Atlantic City - Bruce Springsteen (1982)

It was 1984, maybe 1985. I was living with my family in Zimbabwe, and it seemed as if the world was caught up in Springsteen fever on the back of the worldwide phenomenon that was Born In The U.S.A. Even as far away from civilisation as I was, I was caught up in the rush - here was a singer hitherto unknown to us, who appeared to channel all the excitement at the essence of rock n’ roll.

But the glowing success of what went on to become one of the top-selling albums of all time was preceded by the artist’s darkest hour - the stark, confessionally intimate 1982 Nebraska, essentially a demo tape released as an album. It may have been Bruce’s bleakest moment, but - or maybe it’s because of this - it’s always been my favourite album of his. (A close second would be Nebraska’s 1980 predecessor, The River - “Is a dream a lie if it don’t come true, or is it something worse?” - especially once this album and the tracks Drive All Night and Out In The Street were used so prominently and powerfully in the film Reign Over Me - but that’s the subject of another post and another time).

I came to know Atlantic City from the black and white music video Columbia Records commissioned to promote the song. Clips from the music video featured in a taped television documentary on the Boss, which my Dad procured from one of his business colleagues in England. Apart from the black and white visuals, I was taken in by the song’s poetic lyrics, from the opening verse:

“Well, they blew up the chicken man in Philly last night
Now they blew up his house too
Down on the boardwalk they’re gettin’ ready for a fight
Gonna see what them racket boys can do”
The song continues the first-person narrative of one of life’s all-time losers, a man who “got a job and tried to put some money away”, but ended up with “debts that no honest man could pay.” (The lyric sheet accompanying the album reads, ‘I got in too deep and I could not pay,’ but Springsteen recorded a more desperate version of this line on the released album).

At the climax of the song, the narrator vows to his girl:

“Now our luck may have died and our love may be cold
But with you forever I’ll stay
Were goin’ out where the sands turnin’ to gold
Put on your stockings baby, ’cos the night’s getting cold
And maybe everything dies, baby, that’s a fact
But maybe everything that dies some day comes back”

Realising that “down here it’s just winners and losers, and don’t get caught on the wrong side of that line”, Bruce as narrator tells his long-suffering girl: “I’m tired of comin’ out on the losin’ end, so honey last night I met this guy and I’m gonna do a little favour for him...”

We don’t know what the favour is, but we can only imagine it’s a life and death kind of thing; the permanent kind of favour, one which will force the character to leave behind all he has in Atlantic City, and keep on running, heading for that elusive gold somewhere just out of his reach, in another place and time. This character could either become, or is the kin of, the namesake of the song Johnny 99 later on the album, who “went out lookin’ for a job, but he couldn’t find none. He came home too drunk from mixing Tanqueray and wine, got a gun, shot a night clerk, now they call him Johnny 99”.

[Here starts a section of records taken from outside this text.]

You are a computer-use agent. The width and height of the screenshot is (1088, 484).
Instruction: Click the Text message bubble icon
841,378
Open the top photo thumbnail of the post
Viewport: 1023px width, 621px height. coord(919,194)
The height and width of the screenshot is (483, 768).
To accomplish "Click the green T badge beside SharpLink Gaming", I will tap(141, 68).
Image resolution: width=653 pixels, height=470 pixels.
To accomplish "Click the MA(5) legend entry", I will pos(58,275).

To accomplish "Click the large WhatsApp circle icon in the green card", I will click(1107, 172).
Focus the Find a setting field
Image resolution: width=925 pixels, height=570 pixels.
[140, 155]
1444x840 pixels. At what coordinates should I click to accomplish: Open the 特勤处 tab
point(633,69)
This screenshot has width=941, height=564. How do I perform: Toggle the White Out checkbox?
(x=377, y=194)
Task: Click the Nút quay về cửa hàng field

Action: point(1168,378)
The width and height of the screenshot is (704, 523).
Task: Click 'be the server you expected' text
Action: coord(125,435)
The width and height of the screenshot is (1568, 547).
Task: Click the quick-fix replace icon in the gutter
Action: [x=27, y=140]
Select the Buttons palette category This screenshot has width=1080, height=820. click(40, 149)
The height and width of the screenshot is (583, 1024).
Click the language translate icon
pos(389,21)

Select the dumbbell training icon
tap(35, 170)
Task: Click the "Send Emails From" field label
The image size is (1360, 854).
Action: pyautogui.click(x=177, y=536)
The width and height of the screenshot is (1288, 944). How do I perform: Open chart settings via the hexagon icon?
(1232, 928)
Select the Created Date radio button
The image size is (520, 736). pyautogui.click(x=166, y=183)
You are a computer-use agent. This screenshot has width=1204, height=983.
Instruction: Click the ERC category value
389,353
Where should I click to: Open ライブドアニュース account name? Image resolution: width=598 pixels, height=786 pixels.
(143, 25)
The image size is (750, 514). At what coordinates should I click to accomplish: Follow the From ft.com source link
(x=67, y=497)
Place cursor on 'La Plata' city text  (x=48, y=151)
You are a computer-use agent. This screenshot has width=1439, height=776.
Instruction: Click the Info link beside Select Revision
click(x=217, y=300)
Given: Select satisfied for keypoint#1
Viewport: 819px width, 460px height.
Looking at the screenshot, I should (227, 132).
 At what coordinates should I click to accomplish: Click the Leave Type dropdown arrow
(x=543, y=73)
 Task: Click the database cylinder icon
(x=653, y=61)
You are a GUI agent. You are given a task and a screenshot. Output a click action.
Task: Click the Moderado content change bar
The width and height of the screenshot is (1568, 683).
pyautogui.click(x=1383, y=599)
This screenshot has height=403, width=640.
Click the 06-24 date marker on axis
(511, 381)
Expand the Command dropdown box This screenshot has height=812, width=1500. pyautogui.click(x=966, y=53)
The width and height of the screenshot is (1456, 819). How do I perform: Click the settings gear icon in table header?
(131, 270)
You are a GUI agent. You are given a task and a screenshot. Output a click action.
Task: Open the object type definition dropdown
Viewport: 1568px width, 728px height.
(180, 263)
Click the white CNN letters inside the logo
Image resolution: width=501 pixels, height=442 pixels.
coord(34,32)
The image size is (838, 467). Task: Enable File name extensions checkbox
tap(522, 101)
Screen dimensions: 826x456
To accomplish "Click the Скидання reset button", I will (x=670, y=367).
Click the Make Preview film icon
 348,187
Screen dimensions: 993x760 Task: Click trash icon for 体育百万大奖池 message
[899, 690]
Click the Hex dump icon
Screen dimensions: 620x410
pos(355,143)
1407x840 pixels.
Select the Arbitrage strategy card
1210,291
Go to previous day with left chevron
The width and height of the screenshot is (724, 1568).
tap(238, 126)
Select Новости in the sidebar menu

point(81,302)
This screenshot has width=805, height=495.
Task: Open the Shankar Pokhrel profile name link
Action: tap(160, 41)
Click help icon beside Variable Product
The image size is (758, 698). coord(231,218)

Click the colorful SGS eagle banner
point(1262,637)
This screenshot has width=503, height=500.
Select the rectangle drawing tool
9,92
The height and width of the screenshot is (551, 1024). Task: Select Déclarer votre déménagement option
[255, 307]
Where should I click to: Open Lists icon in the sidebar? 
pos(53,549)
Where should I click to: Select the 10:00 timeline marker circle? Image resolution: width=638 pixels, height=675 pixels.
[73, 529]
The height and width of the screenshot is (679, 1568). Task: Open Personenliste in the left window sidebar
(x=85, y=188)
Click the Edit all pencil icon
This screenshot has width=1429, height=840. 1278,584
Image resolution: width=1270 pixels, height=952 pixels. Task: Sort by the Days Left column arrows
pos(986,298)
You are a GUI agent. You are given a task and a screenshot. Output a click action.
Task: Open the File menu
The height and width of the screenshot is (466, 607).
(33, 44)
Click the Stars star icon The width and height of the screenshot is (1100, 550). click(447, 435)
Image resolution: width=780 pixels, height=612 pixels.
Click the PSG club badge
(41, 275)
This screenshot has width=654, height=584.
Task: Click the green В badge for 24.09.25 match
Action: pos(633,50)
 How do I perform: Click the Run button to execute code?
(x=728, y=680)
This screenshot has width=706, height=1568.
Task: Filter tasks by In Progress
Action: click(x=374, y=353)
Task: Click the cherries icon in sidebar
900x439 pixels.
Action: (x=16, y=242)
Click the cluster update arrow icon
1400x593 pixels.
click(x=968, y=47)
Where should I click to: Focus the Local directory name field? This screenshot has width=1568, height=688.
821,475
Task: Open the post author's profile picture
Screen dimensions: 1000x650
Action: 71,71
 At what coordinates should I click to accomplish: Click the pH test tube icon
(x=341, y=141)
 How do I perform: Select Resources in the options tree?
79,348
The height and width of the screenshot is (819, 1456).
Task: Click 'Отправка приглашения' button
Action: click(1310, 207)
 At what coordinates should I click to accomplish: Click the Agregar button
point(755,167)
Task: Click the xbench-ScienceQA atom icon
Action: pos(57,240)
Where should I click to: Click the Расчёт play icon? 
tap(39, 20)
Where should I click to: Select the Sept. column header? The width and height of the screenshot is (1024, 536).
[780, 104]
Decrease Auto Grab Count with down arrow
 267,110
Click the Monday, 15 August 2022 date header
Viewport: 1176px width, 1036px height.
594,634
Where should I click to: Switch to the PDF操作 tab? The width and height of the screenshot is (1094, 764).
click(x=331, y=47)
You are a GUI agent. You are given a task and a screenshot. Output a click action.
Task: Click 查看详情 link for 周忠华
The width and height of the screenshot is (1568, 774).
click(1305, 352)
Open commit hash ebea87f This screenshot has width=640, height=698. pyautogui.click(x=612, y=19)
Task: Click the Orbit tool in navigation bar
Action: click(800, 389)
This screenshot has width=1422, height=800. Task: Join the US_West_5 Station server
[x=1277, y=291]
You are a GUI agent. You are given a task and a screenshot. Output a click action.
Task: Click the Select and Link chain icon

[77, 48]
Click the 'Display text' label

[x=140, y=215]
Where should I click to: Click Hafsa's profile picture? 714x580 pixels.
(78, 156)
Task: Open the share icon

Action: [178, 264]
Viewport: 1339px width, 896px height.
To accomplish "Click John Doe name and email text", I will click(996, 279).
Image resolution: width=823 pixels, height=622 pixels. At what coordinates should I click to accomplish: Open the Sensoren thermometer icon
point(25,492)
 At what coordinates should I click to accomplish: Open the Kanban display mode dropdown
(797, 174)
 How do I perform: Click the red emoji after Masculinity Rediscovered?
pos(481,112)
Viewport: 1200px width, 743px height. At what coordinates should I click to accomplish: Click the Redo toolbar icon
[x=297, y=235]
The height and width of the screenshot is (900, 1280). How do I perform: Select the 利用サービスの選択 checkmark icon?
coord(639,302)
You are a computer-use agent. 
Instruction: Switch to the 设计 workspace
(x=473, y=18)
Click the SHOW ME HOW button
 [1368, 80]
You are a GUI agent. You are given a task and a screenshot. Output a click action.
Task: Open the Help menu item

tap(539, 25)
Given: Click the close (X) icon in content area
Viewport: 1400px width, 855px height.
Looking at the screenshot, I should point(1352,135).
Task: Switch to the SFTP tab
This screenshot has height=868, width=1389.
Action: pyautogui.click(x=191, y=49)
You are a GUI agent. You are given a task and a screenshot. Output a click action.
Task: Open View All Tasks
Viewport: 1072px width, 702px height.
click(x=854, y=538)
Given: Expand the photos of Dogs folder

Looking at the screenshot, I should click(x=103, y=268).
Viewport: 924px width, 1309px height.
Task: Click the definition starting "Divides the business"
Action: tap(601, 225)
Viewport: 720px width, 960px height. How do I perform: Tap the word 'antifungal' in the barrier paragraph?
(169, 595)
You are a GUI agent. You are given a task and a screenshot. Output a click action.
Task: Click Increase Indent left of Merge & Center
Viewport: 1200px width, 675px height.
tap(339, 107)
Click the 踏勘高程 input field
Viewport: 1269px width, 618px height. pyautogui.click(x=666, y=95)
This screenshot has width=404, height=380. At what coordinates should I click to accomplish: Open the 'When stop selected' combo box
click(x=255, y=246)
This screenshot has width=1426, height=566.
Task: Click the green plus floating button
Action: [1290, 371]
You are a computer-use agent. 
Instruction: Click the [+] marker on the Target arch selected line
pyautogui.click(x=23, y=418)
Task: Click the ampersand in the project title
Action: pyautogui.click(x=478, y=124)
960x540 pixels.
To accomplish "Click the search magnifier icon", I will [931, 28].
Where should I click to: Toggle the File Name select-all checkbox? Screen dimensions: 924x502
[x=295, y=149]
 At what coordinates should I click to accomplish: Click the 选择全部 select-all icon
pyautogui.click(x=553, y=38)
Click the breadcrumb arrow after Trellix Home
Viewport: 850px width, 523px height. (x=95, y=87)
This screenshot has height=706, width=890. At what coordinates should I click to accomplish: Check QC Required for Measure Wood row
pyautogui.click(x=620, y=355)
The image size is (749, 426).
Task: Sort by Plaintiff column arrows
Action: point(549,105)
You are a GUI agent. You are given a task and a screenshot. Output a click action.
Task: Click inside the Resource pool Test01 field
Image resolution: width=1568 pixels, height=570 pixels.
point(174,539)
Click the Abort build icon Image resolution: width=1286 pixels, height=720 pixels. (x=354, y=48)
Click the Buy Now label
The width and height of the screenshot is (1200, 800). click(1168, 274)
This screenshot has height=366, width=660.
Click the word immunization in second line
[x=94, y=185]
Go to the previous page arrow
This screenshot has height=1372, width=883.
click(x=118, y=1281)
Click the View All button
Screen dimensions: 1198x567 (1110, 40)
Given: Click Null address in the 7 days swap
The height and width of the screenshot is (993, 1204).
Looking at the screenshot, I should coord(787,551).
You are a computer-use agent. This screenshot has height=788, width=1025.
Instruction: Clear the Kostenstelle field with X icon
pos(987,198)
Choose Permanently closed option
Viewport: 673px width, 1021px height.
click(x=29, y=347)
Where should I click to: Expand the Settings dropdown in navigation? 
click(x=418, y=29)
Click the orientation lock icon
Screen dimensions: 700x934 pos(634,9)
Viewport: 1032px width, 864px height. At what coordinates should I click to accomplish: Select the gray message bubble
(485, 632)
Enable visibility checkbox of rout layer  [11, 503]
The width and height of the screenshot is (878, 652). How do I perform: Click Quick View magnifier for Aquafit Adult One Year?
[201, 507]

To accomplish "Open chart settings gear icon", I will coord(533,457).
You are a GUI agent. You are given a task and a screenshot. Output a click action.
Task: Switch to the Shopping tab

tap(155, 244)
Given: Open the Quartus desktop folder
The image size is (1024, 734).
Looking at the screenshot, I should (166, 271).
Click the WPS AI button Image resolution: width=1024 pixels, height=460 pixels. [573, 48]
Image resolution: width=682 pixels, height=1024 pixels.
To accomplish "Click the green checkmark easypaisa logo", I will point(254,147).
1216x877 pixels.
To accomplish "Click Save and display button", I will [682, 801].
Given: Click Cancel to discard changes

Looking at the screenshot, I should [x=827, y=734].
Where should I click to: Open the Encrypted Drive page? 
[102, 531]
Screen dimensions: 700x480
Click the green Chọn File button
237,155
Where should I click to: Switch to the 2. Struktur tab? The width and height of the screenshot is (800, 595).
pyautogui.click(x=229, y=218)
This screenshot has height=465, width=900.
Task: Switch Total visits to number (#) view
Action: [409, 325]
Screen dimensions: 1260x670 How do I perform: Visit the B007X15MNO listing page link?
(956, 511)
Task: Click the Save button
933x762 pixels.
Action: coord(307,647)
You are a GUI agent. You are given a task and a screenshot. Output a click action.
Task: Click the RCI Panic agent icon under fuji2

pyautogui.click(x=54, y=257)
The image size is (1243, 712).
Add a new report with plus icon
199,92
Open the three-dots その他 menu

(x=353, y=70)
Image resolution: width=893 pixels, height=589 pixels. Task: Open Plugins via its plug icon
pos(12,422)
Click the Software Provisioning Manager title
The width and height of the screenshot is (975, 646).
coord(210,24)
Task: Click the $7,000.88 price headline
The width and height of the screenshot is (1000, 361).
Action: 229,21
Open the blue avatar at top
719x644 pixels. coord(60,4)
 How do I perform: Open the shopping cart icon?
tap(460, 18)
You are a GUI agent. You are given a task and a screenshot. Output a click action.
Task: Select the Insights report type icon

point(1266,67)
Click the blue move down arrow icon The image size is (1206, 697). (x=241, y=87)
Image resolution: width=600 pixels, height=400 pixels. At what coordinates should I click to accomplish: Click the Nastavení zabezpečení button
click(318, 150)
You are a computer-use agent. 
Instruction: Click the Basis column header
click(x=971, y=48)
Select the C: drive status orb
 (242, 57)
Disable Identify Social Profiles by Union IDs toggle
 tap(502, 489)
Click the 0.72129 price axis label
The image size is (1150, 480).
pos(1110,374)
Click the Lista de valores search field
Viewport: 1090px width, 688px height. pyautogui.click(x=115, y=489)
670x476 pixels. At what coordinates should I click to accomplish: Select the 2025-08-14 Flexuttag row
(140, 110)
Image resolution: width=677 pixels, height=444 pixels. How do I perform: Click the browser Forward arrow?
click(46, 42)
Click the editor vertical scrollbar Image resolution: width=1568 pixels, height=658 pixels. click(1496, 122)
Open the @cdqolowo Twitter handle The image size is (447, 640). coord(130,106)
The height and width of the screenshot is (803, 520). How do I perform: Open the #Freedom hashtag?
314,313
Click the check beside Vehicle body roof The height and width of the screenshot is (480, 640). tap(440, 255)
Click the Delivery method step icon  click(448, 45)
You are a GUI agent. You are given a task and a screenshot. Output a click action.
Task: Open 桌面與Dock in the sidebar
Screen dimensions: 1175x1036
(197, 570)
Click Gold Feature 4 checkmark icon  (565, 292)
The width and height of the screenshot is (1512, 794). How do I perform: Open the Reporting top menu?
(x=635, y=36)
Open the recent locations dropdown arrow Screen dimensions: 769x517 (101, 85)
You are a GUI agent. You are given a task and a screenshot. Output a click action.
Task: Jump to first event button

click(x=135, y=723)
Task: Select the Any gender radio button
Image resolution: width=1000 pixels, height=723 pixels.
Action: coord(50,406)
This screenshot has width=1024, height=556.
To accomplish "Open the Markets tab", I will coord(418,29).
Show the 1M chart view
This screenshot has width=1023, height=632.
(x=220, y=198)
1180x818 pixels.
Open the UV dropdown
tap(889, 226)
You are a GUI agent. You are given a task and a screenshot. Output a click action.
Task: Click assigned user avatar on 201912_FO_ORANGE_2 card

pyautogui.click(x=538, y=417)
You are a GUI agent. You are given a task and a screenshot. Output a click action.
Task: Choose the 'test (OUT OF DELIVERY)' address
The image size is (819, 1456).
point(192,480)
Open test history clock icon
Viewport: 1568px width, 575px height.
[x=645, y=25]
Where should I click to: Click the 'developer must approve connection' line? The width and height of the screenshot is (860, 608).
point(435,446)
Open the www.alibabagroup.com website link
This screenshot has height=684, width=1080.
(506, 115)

But the lasting mantra for the song, the hope for me anyway, is the chorus: “Everything dies, baby, that’s a fact/But maybe everything that dies some day comes back.”

Here’s a link to the video if you’re interested.

MUSIC FOR MY WORLD

I'm no Lester Bangs. To tell you the truth, I've never read him. I have no musical ability - by that I mean, I play no instrument. But I possess a serious love of music. I just can't imagine life without it.

Much as I love drums and guitars, it don't mean a thing if I don't dig the lyrics. (Funnily enough, for a writer). And the idea of expressing to you what I love about certain pieces of popular music is both a challenge, and a powerful motivator for me.

I'm also a list maker from way back (only child and all that), and there's an obsessive fascination with reducing life's excess to the essentials: could I compile one CD to cover all necessary moods and occasions, one CD that would be the one and only one I'd ever need to listen to.

Of course, it's a futile exercise, in practice. Even though most of my musical interests are historical (not much newer than about 1995), I could never get by with just one CD of music.

But it's fun imagining.

ON SELECTION CRITERIA

I was thinking about whether I could define any of the selection criteria for my favourite songs, and I realised one thing they all have in common, is their perceived appropriateness to be played at my funeral.

Or, to put it another way, to be played as the last song I'll hear.

This reveals a couple of aspects to my personality even I wasn't really aware of until I put it down in words.